§ What you will do
From the top of the records below down to the line containing "You are a computer-use agent. The image size is (768, 432).", reproduce every line exactly.

§ Records supplied
----------------------------------------

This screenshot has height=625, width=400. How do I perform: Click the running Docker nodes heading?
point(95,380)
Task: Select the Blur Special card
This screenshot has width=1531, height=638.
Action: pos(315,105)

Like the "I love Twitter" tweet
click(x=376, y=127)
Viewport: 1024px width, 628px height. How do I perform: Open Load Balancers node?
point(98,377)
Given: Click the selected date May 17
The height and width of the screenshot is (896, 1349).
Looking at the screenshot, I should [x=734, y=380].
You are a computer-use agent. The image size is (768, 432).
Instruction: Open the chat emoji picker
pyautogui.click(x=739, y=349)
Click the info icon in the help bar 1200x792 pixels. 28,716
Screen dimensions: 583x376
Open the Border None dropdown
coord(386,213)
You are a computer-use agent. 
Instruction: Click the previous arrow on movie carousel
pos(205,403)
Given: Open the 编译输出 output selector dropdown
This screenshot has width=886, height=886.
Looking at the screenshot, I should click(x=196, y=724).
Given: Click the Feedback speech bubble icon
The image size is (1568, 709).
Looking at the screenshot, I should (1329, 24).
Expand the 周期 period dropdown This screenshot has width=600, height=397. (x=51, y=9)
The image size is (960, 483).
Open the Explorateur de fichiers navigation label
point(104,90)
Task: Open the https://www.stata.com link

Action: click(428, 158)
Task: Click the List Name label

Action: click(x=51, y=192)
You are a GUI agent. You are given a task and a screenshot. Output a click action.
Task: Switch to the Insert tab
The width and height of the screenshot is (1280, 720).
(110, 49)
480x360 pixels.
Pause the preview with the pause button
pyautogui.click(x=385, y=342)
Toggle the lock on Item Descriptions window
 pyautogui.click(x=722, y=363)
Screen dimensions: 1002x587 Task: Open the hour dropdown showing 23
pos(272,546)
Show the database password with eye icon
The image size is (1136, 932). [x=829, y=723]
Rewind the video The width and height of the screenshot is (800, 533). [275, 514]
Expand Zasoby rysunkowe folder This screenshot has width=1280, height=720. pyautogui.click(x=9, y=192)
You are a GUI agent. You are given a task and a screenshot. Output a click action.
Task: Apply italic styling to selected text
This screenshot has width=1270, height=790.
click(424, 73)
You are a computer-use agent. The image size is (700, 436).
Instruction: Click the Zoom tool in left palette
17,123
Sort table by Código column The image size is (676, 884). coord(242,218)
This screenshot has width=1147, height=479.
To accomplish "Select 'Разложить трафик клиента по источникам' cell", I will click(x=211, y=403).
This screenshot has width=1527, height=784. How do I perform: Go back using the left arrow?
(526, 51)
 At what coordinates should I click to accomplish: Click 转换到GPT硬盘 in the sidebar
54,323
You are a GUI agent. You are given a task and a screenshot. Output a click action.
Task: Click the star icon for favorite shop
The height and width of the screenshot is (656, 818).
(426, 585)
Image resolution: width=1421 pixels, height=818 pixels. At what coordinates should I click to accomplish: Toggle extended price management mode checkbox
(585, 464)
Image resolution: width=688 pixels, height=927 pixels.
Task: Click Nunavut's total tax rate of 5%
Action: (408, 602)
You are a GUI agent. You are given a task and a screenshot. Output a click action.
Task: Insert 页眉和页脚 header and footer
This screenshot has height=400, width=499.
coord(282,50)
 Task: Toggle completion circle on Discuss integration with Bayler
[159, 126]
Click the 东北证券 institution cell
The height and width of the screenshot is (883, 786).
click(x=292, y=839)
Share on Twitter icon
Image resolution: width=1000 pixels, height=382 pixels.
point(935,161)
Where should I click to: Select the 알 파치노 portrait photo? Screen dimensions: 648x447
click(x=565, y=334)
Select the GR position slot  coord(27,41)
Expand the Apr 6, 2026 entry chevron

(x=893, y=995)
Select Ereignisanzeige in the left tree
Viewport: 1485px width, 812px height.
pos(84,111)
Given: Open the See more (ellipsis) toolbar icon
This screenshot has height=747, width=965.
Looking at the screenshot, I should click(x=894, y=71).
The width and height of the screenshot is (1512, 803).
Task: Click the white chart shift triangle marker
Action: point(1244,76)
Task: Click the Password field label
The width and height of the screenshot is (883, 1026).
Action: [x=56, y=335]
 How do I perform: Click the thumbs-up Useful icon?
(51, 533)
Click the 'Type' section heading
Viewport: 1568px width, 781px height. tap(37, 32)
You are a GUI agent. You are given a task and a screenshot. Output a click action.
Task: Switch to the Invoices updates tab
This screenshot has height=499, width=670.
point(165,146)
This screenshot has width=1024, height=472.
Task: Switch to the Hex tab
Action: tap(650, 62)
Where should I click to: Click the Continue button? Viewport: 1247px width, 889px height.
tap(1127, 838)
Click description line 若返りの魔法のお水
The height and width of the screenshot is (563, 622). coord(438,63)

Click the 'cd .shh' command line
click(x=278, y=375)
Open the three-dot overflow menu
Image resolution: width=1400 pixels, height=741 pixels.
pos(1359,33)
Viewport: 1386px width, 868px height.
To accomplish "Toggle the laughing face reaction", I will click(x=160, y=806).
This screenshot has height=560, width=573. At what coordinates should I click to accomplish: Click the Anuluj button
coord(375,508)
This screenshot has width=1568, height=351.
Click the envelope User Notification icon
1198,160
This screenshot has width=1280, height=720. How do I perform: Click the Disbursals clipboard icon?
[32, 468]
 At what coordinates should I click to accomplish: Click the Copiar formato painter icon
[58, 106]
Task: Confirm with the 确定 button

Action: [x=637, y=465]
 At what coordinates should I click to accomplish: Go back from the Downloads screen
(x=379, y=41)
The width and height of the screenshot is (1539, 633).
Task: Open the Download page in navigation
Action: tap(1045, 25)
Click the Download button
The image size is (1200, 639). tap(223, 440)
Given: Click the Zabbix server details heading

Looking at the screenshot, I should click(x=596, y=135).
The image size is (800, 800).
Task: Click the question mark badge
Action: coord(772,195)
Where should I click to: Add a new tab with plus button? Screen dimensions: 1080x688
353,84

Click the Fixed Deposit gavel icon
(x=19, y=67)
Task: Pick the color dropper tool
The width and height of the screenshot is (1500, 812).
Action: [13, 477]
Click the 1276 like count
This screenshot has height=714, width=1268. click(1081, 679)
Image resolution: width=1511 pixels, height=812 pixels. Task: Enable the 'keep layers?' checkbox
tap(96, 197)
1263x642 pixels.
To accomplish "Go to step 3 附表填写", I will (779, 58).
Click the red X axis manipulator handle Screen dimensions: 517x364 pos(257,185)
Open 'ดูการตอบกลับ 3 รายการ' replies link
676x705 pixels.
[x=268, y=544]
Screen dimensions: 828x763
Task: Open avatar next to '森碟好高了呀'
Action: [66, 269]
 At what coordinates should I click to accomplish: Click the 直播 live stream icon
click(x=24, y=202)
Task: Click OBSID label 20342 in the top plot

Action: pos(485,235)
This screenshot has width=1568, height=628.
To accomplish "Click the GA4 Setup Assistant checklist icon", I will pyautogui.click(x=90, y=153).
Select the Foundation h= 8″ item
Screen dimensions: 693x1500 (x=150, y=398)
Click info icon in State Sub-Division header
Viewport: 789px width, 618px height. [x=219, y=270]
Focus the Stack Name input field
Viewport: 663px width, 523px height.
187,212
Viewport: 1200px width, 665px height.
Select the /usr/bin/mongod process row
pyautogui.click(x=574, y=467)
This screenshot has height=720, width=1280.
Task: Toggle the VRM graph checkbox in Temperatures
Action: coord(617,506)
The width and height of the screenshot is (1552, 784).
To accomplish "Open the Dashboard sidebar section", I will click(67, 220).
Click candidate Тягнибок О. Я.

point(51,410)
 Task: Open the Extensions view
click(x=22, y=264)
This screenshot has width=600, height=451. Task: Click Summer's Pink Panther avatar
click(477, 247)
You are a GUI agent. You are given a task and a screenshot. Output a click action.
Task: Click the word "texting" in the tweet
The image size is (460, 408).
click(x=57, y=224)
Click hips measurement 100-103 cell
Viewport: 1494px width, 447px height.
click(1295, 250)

----------------------------------------

§ Written solution
This screenshot has height=625, width=400. How do I perform: Click the running Docker nodes heading?
point(95,380)
Task: Select the Blur Special card
This screenshot has width=1531, height=638.
Action: pos(315,105)

Like the "I love Twitter" tweet
click(x=376, y=127)
Viewport: 1024px width, 628px height. How do I perform: Open Load Balancers node?
point(98,377)
Given: Click the selected date May 17
The height and width of the screenshot is (896, 1349).
Looking at the screenshot, I should [x=734, y=380].
You are a computer-use agent. The image size is (768, 432).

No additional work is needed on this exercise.